▶ **What needs to be done**
Please transcribe the lines between the one holding "Given: Tap the OSWP shield club logo" and the one holding "Where should I", inclusive, leaving the pictures out of your answer.

▶ **Excerpted records**

------------------------

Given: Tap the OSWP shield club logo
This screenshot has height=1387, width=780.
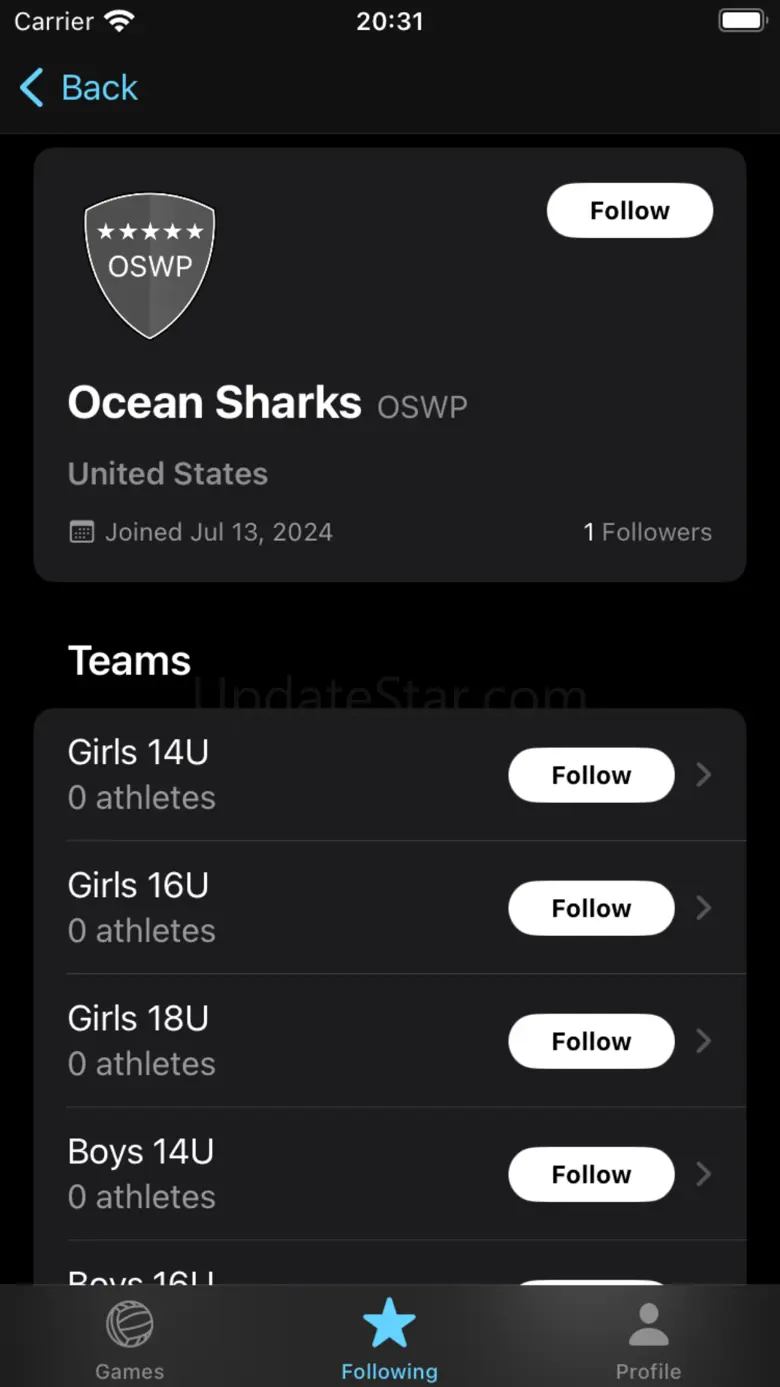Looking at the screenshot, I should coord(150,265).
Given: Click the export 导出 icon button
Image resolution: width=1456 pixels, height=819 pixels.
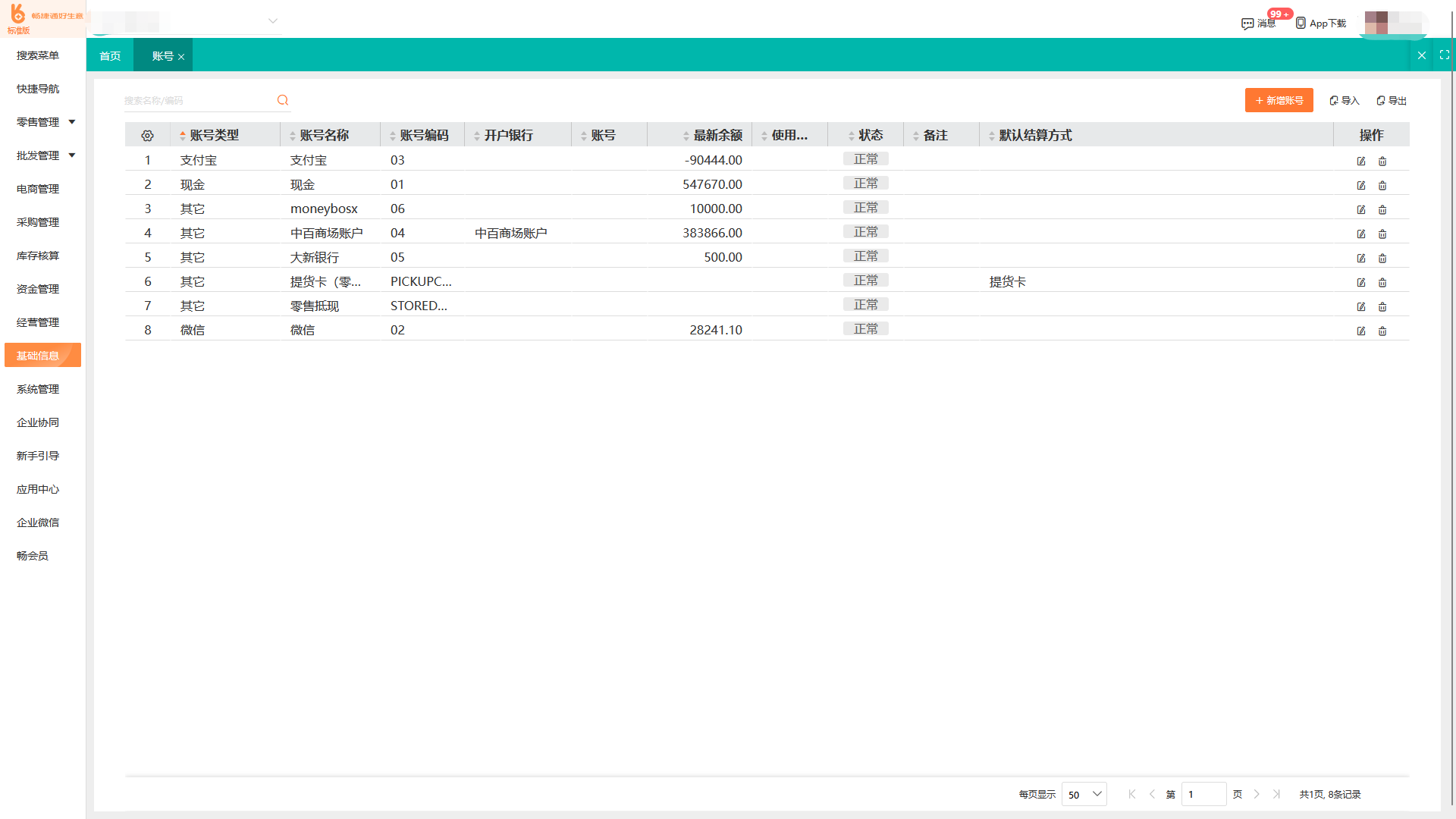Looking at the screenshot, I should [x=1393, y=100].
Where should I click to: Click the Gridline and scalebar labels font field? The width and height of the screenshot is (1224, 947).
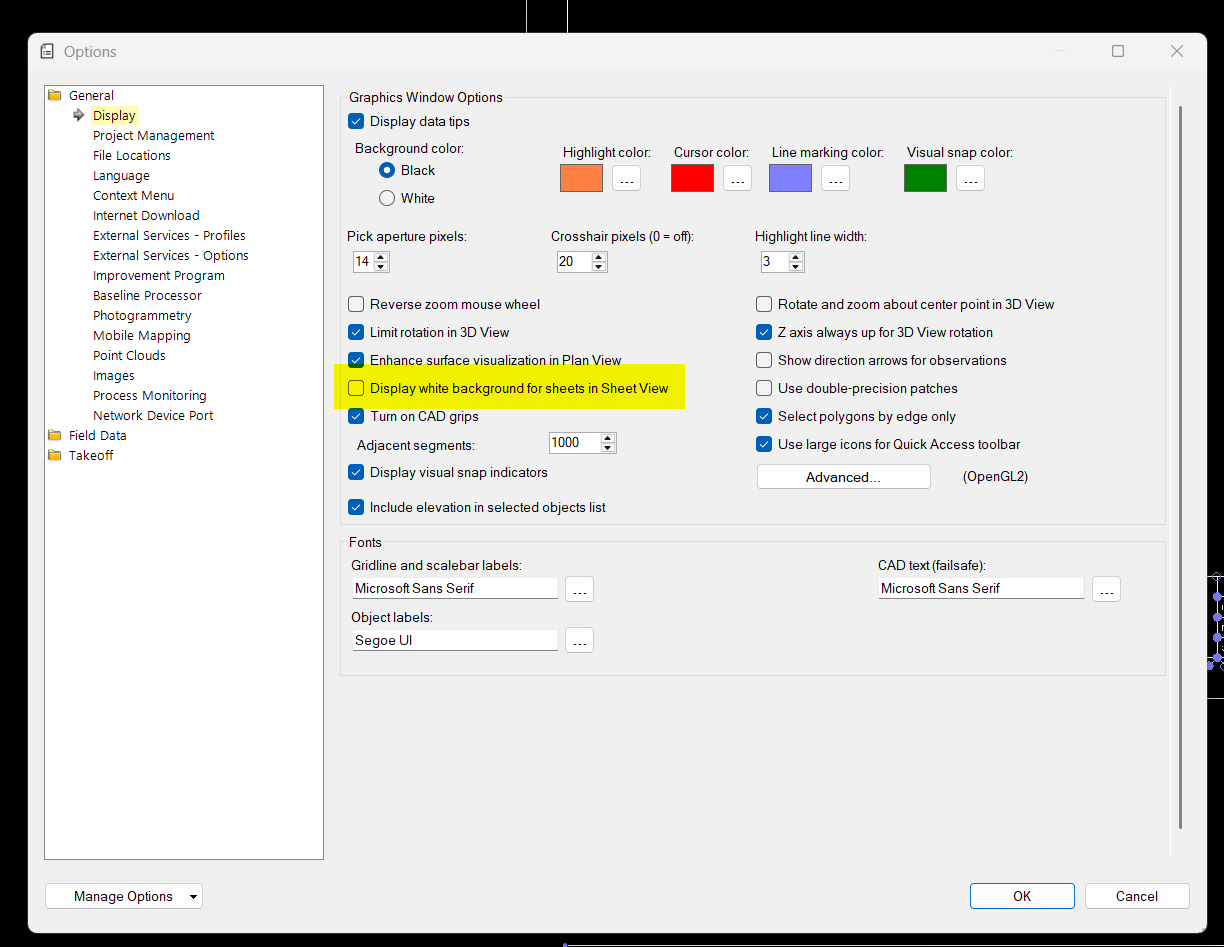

------------------------

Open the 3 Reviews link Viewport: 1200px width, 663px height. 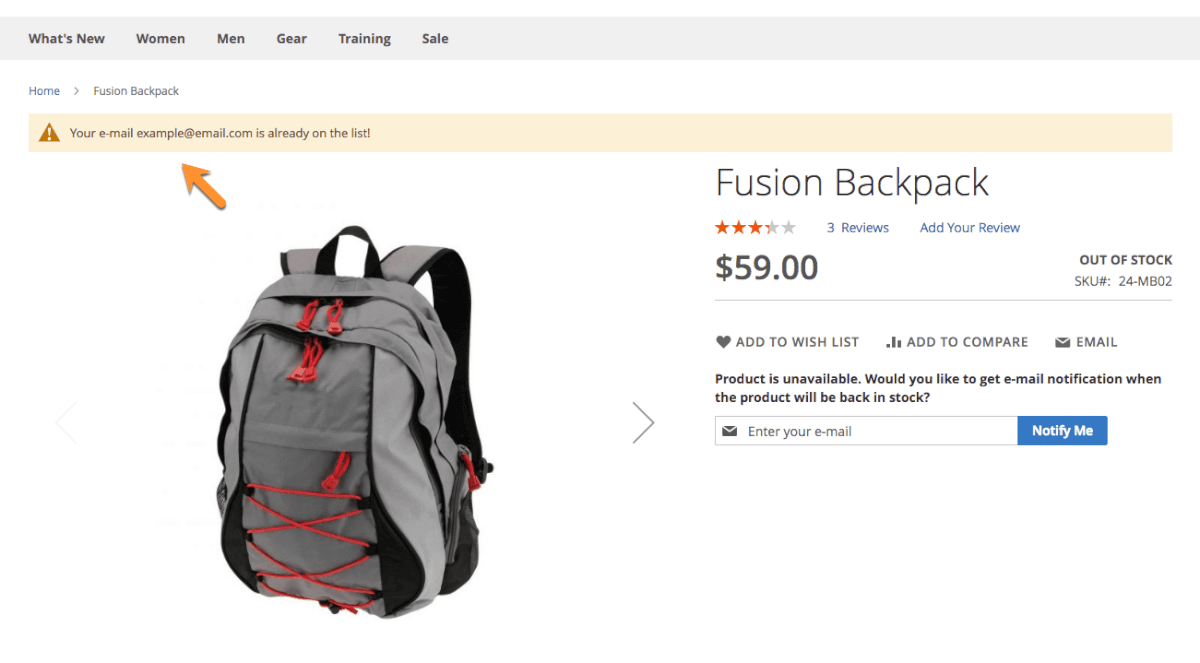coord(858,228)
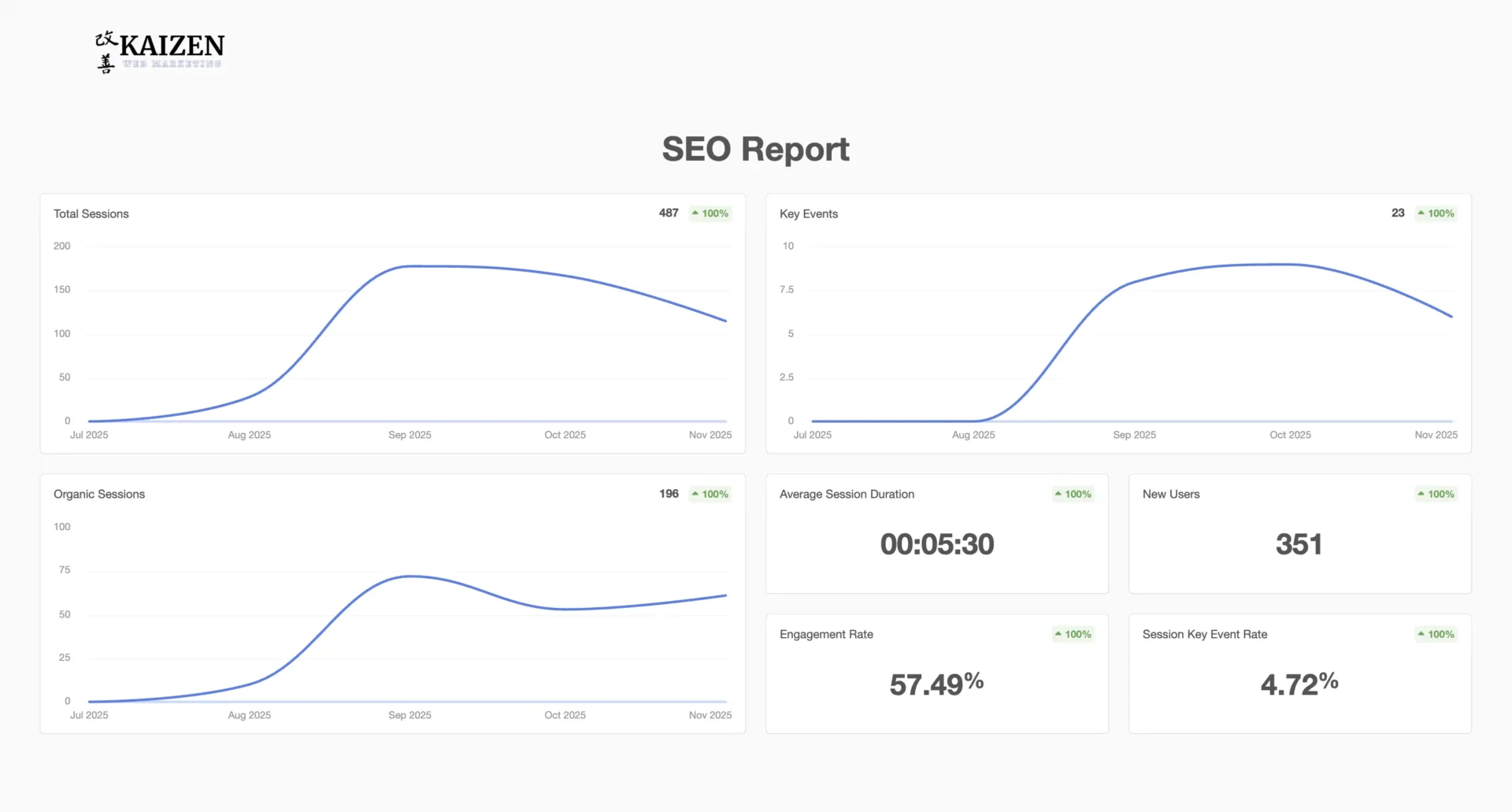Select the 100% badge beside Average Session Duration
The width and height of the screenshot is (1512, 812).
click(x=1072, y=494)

------------------------

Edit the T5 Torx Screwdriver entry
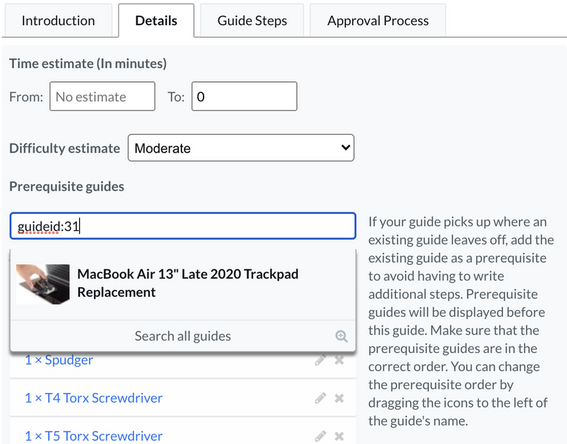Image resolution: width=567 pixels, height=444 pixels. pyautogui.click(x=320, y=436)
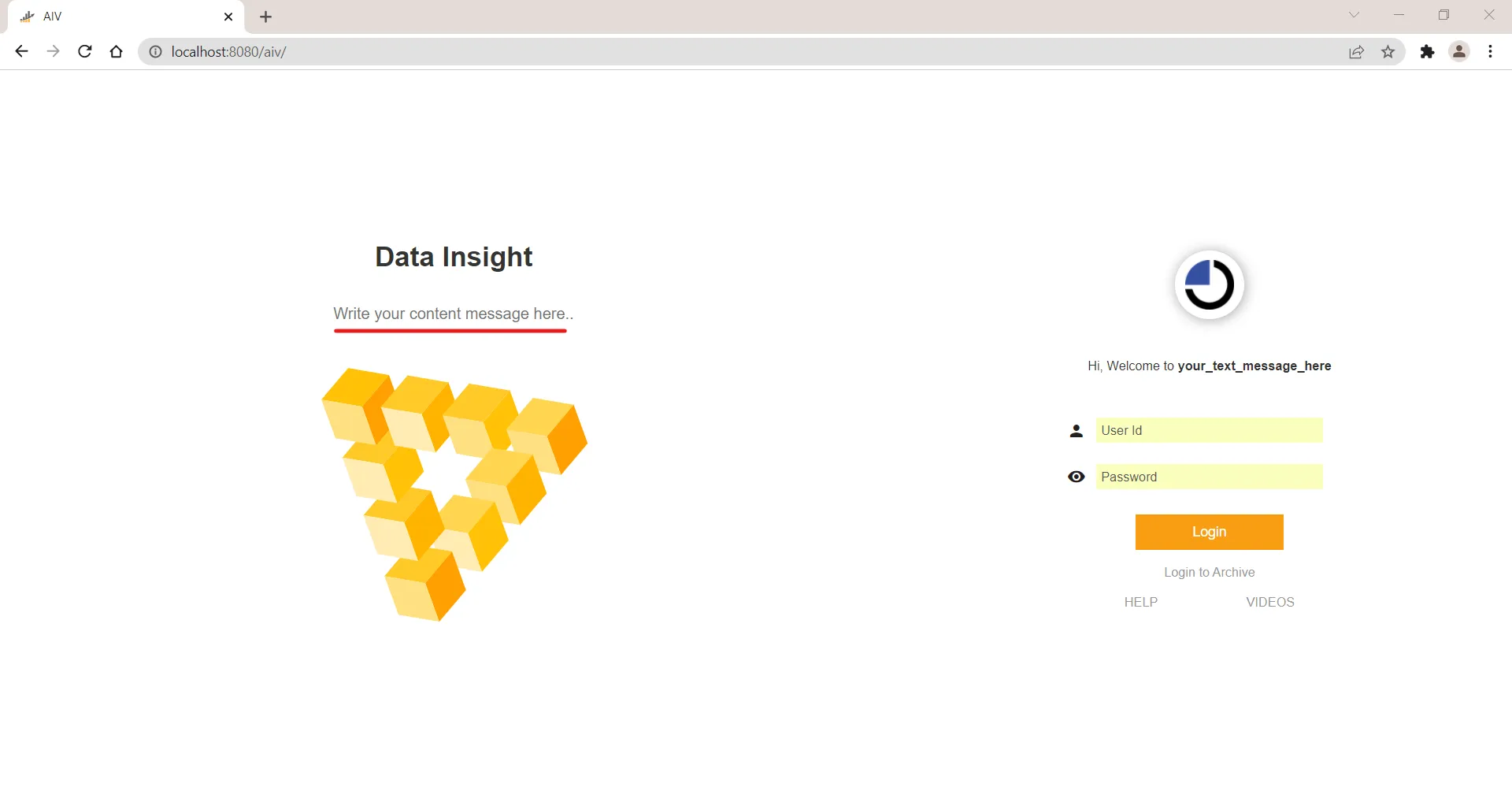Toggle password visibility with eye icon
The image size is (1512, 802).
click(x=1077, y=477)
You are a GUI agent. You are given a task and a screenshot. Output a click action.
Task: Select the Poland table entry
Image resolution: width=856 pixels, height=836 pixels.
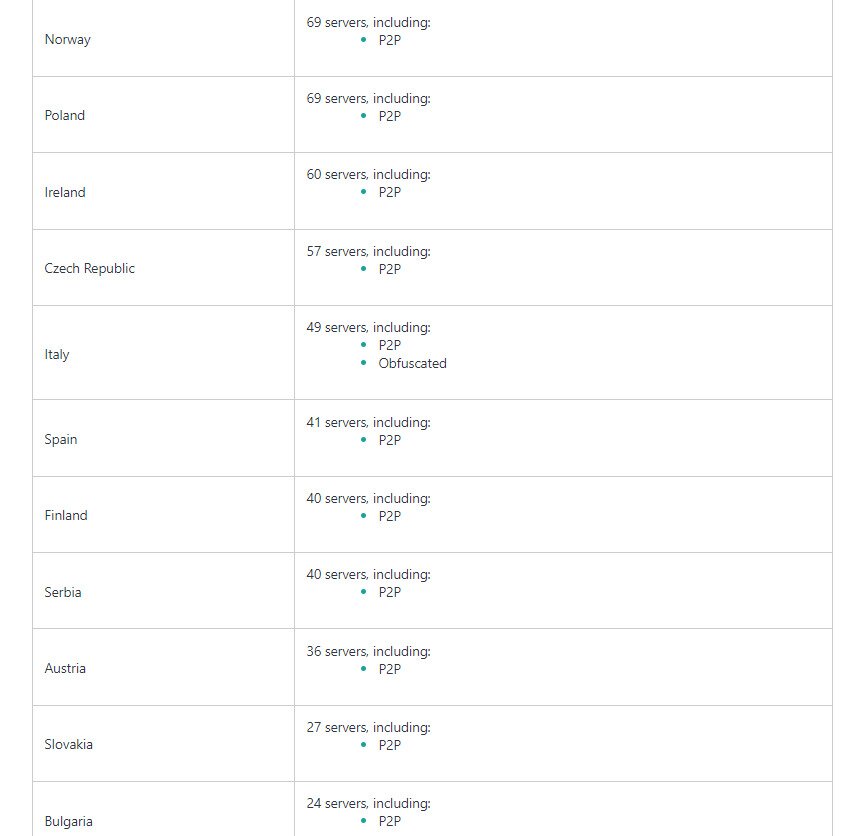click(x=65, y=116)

------------------------

▶ **Completed task**
Given: Tap the OSWP shield club logo
This screenshot has height=1387, width=780.
Looking at the screenshot, I should coord(150,265).
Given: Click the export 导出 icon button
Image resolution: width=1456 pixels, height=819 pixels.
Looking at the screenshot, I should [x=1393, y=100].
Where should I click to: Click the Gridline and scalebar labels font field? The width and height of the screenshot is (1224, 947).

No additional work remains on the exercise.